CoDTS: Enhancing Sparsely Supervised Collaborative Perception with a Dual Teacher-Student Framework

TL;DR

CoDTS tackles sparse supervision in collaborative perception by introducing a dual teacher-student framework that combines Main Foreground Mining and Supplement Foreground Mining with Adaptive Thresholding and Neighbor Anchor Sampling. The two-stage training strategy (warm-up and refinement) enables mutual learning between the student and a dynamic teacher, yielding pseudo labels that are both high in quality and abundant in quantity. Across four large-scale datasets, CoDTS consistently surpasses prior sparsely supervised methods and approaches full-supervision performance, while also outperforming several semi-supervised baselines, demonstrating strong practical impact for cost-effective, robust multi-agent perception.

Abstract

Current collaborative perception methods often rely on fully annotated datasets, which can be expensive to obtain in practical situations. To reduce annotation costs, some works adopt sparsely supervised learning techniques and generate pseudo labels for the missing instances. However, these methods fail to achieve an optimal confidence threshold that harmonizes the quality and quantity of pseudo labels. To address this issue, we propose an end-to-end Collaborative perception Dual Teacher-Student framework (CoDTS), which employs adaptive complementary learning to produce both high-quality and high-quantity pseudo labels. Specifically, the Main Foreground Mining (MFM) module generates high-quality pseudo labels based on the prediction of the static teacher. Subsequently, the Supplement Foreground Mining (SFM) module ensures a balance between the quality and quantity of pseudo labels by adaptively identifying missing instances based on the prediction of the dynamic teacher. Additionally, the Neighbor Anchor Sampling (NAS) module is incorporated to enhance the representation of pseudo labels. To promote the adaptive complementary learning, we implement a staged training strategy that trains the student and dynamic teacher in a mutually beneficial manner. Extensive experiments demonstrate that the CoDTS effectively ensures an optimal balance of pseudo labels in both quality and quantity, establishing a new state-of-the-art in sparsely supervised collaborative perception. The code is available at https://github.com/CatOneTwo/CoDTS.

Figures (9)

• Figure 1: (a)-(b): Labels of fully and sparsely supervised collaborative perception. (c)-(g): The impact of different confidence thresholds on pseudo labels.
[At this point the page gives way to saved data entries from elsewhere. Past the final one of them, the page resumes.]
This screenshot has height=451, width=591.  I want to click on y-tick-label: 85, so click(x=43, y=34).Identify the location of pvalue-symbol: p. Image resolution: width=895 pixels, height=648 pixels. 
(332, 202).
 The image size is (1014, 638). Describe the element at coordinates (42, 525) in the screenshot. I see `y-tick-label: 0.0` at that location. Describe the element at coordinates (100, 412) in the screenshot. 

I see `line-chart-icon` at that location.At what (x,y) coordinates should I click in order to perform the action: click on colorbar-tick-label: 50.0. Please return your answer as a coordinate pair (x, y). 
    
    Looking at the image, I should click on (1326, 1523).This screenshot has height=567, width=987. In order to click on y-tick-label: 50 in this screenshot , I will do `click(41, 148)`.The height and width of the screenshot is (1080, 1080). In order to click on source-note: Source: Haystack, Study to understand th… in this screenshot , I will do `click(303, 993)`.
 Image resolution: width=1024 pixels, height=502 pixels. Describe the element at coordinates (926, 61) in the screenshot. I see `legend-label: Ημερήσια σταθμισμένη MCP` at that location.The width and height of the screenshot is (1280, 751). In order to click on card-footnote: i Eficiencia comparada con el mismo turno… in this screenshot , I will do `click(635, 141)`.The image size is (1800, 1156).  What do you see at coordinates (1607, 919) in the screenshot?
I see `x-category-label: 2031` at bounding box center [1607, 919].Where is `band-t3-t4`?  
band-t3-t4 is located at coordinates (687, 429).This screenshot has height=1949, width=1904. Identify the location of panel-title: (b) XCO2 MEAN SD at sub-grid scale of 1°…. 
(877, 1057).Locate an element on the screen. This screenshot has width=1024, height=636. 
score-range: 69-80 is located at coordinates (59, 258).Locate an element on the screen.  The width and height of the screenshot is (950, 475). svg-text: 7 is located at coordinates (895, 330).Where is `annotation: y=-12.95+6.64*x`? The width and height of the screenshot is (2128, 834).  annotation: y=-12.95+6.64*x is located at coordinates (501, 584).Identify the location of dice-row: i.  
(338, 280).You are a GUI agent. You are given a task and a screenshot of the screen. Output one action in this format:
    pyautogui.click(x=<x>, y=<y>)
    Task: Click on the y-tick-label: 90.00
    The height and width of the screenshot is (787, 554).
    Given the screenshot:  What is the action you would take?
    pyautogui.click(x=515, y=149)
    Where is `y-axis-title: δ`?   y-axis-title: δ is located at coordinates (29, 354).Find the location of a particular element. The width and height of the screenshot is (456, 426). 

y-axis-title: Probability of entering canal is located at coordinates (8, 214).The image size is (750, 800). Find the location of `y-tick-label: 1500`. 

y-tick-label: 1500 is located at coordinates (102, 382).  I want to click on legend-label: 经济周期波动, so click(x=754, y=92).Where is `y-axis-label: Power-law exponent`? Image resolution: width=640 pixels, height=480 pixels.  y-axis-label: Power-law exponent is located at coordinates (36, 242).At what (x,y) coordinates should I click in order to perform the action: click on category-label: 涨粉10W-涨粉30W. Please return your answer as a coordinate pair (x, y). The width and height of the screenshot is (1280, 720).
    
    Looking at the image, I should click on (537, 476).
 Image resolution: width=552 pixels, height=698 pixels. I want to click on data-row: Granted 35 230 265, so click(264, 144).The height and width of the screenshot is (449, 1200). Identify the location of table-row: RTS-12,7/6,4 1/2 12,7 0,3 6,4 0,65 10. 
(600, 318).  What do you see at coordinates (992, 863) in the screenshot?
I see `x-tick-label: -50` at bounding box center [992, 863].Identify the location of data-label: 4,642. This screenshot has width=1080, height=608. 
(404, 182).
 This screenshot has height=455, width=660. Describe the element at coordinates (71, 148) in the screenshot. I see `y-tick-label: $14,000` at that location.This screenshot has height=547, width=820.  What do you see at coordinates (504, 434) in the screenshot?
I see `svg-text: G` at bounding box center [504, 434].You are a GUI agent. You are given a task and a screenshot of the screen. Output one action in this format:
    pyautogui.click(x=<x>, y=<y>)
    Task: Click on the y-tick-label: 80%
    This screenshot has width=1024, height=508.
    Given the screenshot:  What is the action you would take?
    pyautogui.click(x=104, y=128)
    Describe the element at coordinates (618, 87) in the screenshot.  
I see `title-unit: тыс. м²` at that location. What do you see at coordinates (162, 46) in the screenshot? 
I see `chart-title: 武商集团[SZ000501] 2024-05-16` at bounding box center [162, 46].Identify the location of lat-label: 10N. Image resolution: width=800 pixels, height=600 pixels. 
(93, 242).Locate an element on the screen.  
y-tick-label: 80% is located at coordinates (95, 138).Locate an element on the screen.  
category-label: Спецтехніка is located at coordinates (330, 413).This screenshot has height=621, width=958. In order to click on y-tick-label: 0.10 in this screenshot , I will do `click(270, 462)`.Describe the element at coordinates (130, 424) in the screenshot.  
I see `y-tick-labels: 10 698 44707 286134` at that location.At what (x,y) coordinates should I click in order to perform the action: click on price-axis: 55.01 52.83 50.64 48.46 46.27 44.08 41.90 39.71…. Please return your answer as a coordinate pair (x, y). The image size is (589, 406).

The false prediction ratio (FPR) = the number of false predictions / the number of pseudo labels, and the missing prediction ratio (MPR) = the number of missed predictions / the number of ground truths.
• Figure 2: The CoDTS framework employs a staged training strategy. (a) In the warm-up stage, the MFM utilizes a low threshold to generate a sufficient amount of pseudo labels, which are used to guide the student and pre-train the dynamic teacher. (b) In the refinement stage, the MFM raises the threshold to obtain high-quality pseudo labels, while the SFM utilizes dynamic threshold adaptation to adjust the threshold and adaptively identify missing instances to complement the MFM. This Adaptive Complementary Learning ensures the generation of both high-quality and high-quantity pseudo labels, which are then merged to guide the student. Throughout both stages, the NAS is used to enhance the representations of pseudo labels.
• Figure 3: Visualization of pseudo label generation through adaptive complementary learning. (a)-(c) represent the pseudo labels generated by MFM, SFM, and their merged results, respectively.
• Figure 4: The process of NAS. First, we generate bounding boxes for positive instances. We then select neighbor instances that have a high overlap with these bounding boxes. Finally, the positive instances are combined with the neighbor instances to create dense positive instances.
• Figure 5: Ablation study of staged training strategy (STT) on DAIR-V2X.